• **EXERCISE REQUIREMENTS**:
Would you copy each line of the data below that has "Location"?

DATA FOR THIS EXERCISE Block Start

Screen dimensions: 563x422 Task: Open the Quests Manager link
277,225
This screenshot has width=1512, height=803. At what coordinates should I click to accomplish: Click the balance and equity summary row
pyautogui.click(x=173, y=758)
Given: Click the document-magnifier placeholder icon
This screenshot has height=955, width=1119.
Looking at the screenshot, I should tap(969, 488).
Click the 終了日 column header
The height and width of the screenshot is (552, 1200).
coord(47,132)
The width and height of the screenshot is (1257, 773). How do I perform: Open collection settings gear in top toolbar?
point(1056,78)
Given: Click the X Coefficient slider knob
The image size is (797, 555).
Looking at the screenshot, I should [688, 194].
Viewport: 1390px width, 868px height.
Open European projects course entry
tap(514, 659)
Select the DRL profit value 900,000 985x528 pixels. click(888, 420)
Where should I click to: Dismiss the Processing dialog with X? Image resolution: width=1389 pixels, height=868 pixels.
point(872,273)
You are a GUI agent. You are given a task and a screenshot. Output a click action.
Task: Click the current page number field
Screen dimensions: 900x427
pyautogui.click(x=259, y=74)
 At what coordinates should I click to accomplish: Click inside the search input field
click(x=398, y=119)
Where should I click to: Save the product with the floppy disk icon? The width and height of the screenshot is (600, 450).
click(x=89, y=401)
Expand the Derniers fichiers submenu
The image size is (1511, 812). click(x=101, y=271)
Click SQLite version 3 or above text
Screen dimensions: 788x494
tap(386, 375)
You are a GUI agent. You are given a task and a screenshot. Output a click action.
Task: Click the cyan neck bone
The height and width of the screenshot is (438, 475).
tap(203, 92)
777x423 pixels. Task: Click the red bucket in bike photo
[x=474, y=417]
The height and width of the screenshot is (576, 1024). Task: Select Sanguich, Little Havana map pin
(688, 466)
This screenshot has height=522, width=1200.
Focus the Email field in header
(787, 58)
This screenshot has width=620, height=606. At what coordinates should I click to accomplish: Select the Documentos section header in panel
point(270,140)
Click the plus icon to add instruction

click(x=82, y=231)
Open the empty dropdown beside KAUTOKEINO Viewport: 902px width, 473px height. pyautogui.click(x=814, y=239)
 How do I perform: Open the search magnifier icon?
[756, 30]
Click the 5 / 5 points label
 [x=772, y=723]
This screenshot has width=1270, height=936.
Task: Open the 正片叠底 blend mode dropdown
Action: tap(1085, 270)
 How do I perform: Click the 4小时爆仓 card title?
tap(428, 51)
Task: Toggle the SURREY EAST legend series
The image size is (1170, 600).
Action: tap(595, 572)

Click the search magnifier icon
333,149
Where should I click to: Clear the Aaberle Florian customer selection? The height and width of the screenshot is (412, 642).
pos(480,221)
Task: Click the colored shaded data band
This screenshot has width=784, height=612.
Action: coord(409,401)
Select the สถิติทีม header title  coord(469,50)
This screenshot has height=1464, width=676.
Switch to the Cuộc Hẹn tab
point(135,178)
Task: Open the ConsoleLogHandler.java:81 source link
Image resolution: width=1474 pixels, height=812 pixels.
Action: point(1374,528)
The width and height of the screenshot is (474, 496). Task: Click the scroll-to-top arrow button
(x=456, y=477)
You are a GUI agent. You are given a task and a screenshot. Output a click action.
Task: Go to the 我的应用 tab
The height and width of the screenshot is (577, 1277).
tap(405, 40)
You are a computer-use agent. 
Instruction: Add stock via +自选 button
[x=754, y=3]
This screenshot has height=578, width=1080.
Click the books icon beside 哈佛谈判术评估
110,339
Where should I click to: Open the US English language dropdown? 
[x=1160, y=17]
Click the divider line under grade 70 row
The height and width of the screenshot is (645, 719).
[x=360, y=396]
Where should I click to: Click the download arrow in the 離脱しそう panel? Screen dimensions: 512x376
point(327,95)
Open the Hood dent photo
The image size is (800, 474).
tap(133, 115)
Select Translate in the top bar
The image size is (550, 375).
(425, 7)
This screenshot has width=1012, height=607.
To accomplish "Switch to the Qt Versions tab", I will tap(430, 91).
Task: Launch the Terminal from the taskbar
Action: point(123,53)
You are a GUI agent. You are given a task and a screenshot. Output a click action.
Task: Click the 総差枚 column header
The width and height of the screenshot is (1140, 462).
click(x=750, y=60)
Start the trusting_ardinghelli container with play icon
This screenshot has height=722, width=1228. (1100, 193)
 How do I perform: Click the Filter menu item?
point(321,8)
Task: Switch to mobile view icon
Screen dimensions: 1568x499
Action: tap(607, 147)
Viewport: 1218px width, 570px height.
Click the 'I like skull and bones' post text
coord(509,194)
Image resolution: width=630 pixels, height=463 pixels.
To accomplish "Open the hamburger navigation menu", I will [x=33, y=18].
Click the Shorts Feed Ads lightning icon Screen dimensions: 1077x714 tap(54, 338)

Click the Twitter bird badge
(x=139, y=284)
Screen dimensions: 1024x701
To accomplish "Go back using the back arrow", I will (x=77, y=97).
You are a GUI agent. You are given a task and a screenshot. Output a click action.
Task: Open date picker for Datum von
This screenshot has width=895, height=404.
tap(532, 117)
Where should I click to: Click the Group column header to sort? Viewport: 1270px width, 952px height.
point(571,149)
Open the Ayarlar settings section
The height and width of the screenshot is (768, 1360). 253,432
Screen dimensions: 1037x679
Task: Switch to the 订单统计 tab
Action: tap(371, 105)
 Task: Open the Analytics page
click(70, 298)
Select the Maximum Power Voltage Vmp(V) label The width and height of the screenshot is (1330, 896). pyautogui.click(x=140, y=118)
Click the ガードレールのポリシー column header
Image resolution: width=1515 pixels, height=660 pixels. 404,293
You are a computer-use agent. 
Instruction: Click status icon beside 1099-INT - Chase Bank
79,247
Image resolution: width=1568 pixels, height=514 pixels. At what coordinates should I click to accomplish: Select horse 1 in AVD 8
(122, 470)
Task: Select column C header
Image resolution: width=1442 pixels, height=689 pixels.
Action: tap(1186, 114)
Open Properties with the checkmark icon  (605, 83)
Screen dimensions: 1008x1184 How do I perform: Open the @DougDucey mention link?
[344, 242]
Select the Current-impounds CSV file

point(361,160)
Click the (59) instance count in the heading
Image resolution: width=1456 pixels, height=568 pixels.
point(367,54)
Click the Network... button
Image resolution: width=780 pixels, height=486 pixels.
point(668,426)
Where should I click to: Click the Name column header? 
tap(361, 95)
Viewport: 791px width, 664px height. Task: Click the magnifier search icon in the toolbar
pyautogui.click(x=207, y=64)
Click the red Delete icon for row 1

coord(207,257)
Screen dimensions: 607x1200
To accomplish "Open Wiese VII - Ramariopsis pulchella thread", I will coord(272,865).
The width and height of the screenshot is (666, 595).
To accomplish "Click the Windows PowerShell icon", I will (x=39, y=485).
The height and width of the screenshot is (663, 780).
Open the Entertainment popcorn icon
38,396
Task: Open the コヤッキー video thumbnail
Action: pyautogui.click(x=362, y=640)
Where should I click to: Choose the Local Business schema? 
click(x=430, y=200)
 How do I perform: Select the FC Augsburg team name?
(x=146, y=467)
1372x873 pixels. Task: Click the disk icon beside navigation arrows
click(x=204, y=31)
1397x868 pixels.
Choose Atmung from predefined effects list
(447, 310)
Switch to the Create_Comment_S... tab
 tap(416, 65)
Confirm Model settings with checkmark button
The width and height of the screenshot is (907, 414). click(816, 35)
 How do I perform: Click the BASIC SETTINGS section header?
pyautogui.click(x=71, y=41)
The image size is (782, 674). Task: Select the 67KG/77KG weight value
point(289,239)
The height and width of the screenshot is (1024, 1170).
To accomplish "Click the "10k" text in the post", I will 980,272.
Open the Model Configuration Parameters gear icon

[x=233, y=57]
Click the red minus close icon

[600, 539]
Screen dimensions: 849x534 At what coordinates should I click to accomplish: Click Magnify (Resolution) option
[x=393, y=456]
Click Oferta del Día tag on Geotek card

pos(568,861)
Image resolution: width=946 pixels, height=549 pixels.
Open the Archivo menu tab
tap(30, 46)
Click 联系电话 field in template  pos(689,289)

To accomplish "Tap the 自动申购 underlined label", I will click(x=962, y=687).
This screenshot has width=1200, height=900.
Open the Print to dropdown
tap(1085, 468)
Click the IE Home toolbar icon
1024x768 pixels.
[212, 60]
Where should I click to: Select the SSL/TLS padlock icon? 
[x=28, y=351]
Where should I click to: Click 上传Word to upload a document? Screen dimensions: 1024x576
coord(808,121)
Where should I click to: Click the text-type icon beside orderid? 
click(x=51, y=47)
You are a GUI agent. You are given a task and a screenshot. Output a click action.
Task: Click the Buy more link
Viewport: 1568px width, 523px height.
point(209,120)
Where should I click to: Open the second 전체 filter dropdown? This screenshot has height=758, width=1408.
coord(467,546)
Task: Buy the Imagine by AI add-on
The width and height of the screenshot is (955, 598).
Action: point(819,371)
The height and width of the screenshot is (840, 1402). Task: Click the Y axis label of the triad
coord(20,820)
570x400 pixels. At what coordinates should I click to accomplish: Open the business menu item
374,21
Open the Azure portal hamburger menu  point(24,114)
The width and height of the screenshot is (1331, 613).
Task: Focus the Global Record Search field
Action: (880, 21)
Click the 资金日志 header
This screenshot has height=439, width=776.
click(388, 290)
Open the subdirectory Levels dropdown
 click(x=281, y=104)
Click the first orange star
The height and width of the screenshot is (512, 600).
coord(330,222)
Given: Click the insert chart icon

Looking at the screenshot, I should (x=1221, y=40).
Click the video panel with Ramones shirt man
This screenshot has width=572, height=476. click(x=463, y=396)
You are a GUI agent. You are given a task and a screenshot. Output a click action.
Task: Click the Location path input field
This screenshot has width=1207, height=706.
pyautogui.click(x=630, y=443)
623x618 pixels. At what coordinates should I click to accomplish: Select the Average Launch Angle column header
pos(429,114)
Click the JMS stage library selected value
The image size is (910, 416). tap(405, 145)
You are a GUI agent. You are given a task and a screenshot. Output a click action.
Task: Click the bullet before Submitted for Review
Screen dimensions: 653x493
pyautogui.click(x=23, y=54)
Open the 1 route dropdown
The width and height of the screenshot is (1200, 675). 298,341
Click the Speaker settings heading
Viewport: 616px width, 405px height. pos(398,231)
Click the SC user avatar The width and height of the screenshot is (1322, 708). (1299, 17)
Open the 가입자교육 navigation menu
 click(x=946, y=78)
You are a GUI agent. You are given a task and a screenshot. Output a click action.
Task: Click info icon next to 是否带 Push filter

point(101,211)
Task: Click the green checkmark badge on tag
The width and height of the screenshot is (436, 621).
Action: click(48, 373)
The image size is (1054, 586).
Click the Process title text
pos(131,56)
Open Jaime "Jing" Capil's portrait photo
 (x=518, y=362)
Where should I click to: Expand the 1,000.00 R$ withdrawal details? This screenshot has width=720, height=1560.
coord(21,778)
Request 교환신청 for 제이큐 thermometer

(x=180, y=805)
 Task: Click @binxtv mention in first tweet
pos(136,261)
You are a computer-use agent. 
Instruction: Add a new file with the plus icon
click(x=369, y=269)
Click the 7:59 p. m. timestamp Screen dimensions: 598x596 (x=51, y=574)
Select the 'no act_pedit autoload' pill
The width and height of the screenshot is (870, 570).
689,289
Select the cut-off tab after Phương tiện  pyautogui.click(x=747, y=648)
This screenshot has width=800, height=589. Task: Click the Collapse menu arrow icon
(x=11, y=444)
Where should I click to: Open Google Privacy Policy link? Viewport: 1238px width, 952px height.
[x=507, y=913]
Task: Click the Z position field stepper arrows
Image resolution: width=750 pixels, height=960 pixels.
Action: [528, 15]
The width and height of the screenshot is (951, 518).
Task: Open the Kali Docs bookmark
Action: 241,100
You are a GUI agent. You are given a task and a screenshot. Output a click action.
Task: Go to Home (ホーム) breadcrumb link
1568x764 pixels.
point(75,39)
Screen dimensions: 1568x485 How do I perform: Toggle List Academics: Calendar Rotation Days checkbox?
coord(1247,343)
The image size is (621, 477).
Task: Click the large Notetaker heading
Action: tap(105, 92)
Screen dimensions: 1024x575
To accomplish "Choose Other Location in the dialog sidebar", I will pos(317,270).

DATA FOR THIS EXERCISE Block End

• **EXERCISE RESPONSE**:
Task: Click the Location path input field
To accomplish "Choose Other Location in the dialog sidebar", I will pos(317,270).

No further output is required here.